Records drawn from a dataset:
--------------------------------------------------

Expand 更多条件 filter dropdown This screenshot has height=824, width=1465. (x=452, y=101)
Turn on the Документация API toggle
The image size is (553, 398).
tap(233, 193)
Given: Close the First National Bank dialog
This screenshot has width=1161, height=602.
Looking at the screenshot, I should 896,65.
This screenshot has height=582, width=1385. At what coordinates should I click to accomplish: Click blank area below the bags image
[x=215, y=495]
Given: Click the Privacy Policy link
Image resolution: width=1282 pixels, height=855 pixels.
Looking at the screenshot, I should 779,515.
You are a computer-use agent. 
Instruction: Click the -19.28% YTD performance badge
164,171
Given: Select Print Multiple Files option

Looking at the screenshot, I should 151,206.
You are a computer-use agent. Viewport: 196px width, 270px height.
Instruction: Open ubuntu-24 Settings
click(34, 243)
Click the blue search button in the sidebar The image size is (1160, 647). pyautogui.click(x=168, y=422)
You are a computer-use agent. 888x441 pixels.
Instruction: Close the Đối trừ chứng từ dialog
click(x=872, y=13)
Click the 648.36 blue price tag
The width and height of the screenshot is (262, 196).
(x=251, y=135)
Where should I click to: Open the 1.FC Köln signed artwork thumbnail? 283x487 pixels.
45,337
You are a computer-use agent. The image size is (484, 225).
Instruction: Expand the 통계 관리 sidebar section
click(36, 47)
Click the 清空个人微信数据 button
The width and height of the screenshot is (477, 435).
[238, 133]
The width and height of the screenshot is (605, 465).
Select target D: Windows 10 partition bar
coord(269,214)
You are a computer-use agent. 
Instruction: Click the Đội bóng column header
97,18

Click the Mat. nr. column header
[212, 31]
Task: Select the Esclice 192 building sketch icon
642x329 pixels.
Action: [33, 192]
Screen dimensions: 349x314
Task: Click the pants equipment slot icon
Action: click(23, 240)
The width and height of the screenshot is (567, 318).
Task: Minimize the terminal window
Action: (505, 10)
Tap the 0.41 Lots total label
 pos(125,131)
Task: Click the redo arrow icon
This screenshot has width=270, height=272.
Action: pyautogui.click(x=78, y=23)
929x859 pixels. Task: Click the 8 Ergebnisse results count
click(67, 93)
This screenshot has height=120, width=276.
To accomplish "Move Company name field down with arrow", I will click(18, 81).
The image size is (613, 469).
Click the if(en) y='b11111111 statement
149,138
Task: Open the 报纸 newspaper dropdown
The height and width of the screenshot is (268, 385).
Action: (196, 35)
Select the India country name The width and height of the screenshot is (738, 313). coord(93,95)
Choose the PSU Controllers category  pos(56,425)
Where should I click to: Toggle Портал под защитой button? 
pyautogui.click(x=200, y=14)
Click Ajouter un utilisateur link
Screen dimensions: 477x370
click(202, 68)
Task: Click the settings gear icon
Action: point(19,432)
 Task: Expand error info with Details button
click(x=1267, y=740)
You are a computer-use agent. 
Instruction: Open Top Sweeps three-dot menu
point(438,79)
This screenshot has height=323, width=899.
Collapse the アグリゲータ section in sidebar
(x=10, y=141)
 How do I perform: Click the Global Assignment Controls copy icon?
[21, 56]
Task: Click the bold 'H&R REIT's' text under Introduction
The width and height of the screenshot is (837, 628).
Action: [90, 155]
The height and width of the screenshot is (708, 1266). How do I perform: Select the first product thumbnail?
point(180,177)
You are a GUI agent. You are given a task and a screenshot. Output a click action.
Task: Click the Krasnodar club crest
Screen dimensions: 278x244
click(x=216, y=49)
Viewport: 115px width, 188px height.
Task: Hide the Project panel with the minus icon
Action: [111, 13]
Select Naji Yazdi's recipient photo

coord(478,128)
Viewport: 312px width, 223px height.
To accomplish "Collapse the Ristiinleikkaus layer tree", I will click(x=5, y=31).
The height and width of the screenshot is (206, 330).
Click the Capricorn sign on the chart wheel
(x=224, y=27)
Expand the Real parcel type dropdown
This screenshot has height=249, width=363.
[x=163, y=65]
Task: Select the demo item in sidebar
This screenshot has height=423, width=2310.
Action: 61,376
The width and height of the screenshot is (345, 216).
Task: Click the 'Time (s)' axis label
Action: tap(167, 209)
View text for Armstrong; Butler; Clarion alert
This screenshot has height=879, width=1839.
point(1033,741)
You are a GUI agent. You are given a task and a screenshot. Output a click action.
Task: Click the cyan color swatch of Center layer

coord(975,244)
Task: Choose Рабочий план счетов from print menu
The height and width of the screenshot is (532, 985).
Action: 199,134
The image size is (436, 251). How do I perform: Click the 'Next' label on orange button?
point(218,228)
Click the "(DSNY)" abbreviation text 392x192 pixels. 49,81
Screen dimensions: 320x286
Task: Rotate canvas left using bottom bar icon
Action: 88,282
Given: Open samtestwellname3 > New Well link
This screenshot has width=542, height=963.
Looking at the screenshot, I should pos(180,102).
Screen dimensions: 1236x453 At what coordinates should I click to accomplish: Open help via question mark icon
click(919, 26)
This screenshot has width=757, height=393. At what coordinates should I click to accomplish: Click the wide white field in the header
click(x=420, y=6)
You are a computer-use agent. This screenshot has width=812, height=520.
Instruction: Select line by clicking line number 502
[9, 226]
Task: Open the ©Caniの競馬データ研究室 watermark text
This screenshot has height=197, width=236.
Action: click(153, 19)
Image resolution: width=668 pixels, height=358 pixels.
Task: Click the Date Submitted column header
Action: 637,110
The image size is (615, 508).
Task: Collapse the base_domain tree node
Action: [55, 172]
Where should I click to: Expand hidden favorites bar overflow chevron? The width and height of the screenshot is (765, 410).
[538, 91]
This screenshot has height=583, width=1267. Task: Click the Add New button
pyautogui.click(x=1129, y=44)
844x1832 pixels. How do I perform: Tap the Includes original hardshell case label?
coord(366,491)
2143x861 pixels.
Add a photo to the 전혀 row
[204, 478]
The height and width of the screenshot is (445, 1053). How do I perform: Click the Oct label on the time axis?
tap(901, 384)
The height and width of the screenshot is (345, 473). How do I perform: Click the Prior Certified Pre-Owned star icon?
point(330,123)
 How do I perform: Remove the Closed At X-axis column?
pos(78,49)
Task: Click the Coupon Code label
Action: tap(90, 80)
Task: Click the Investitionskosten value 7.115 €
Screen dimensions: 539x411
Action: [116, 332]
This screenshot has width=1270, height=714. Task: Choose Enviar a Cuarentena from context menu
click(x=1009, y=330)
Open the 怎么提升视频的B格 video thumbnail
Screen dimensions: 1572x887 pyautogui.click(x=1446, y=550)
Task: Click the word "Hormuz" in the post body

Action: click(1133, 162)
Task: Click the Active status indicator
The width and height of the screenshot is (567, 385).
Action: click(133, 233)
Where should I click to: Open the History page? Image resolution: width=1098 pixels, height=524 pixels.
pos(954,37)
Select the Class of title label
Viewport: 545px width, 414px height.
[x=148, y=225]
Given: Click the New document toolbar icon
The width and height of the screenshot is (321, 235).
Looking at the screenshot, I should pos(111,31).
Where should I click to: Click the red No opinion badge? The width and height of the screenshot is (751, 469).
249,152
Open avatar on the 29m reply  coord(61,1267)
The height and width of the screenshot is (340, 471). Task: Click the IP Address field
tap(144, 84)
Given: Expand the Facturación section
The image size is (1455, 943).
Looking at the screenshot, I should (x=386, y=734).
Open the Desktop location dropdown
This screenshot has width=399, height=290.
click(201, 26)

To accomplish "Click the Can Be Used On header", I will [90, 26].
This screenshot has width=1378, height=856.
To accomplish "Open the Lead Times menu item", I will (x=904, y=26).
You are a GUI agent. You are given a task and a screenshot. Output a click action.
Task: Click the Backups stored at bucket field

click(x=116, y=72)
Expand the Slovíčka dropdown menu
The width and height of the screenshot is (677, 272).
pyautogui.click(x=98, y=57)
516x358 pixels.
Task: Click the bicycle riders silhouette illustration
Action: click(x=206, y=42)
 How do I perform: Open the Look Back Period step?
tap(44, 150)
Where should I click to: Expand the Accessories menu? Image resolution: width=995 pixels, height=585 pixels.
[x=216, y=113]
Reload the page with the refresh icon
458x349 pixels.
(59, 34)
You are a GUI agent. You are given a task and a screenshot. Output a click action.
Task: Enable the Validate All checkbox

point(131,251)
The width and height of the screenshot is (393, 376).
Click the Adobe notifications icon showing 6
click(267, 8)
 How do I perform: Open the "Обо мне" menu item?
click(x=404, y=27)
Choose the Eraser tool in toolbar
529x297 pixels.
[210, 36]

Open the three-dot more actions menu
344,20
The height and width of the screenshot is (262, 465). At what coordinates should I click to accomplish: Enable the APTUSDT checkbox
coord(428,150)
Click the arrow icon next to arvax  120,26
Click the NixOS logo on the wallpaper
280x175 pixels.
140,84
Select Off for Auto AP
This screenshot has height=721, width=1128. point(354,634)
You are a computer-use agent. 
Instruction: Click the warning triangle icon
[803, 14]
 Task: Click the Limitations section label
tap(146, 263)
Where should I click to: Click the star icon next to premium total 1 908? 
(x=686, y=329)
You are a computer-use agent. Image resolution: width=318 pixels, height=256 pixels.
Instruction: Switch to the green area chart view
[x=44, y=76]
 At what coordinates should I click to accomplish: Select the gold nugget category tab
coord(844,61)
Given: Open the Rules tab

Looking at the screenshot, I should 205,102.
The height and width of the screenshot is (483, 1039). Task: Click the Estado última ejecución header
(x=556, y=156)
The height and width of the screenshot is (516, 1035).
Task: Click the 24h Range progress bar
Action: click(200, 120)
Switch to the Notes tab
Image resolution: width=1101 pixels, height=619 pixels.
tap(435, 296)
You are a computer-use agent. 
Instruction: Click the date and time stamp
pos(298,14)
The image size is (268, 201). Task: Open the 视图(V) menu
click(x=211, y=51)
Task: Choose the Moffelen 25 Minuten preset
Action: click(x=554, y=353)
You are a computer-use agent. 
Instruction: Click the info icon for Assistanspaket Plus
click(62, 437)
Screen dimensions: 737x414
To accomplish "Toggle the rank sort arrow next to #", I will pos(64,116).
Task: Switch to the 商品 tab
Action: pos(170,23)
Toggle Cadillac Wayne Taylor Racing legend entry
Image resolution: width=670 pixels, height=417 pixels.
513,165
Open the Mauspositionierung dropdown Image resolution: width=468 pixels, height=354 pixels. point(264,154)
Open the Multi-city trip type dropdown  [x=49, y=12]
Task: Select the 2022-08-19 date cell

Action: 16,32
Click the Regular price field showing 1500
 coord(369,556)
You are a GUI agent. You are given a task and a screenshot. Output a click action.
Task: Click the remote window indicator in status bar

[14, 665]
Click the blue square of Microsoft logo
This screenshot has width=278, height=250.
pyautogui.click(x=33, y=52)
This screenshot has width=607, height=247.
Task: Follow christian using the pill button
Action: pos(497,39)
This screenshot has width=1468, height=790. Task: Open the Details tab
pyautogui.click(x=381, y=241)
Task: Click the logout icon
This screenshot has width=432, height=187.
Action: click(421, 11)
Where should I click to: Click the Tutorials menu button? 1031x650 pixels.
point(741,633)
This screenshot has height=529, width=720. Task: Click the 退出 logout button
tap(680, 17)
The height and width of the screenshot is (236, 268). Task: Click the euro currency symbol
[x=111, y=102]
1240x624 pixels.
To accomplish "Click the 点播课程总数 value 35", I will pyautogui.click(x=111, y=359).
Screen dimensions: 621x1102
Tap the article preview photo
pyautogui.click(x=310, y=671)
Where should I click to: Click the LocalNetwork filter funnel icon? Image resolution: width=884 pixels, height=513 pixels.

--------------------------------------------------

**WORK REQUIRED:**
Please transcribe the records exactly from their first line through the line holding "Click the 648.36 blue price tag", and leave out all others.

**EXPECTED OUTPUT:**
Expand 更多条件 filter dropdown This screenshot has height=824, width=1465. (x=452, y=101)
Turn on the Документация API toggle
The image size is (553, 398).
tap(233, 193)
Given: Close the First National Bank dialog
This screenshot has width=1161, height=602.
Looking at the screenshot, I should 896,65.
This screenshot has height=582, width=1385. At what coordinates should I click to accomplish: Click blank area below the bags image
[x=215, y=495]
Given: Click the Privacy Policy link
Image resolution: width=1282 pixels, height=855 pixels.
Looking at the screenshot, I should 779,515.
You are a computer-use agent. 
Instruction: Click the -19.28% YTD performance badge
164,171
Given: Select Print Multiple Files option

Looking at the screenshot, I should 151,206.
You are a computer-use agent. Viewport: 196px width, 270px height.
Instruction: Open ubuntu-24 Settings
click(34, 243)
Click the blue search button in the sidebar The image size is (1160, 647). pyautogui.click(x=168, y=422)
You are a computer-use agent. 888x441 pixels.
Instruction: Close the Đối trừ chứng từ dialog
click(x=872, y=13)
Click the 648.36 blue price tag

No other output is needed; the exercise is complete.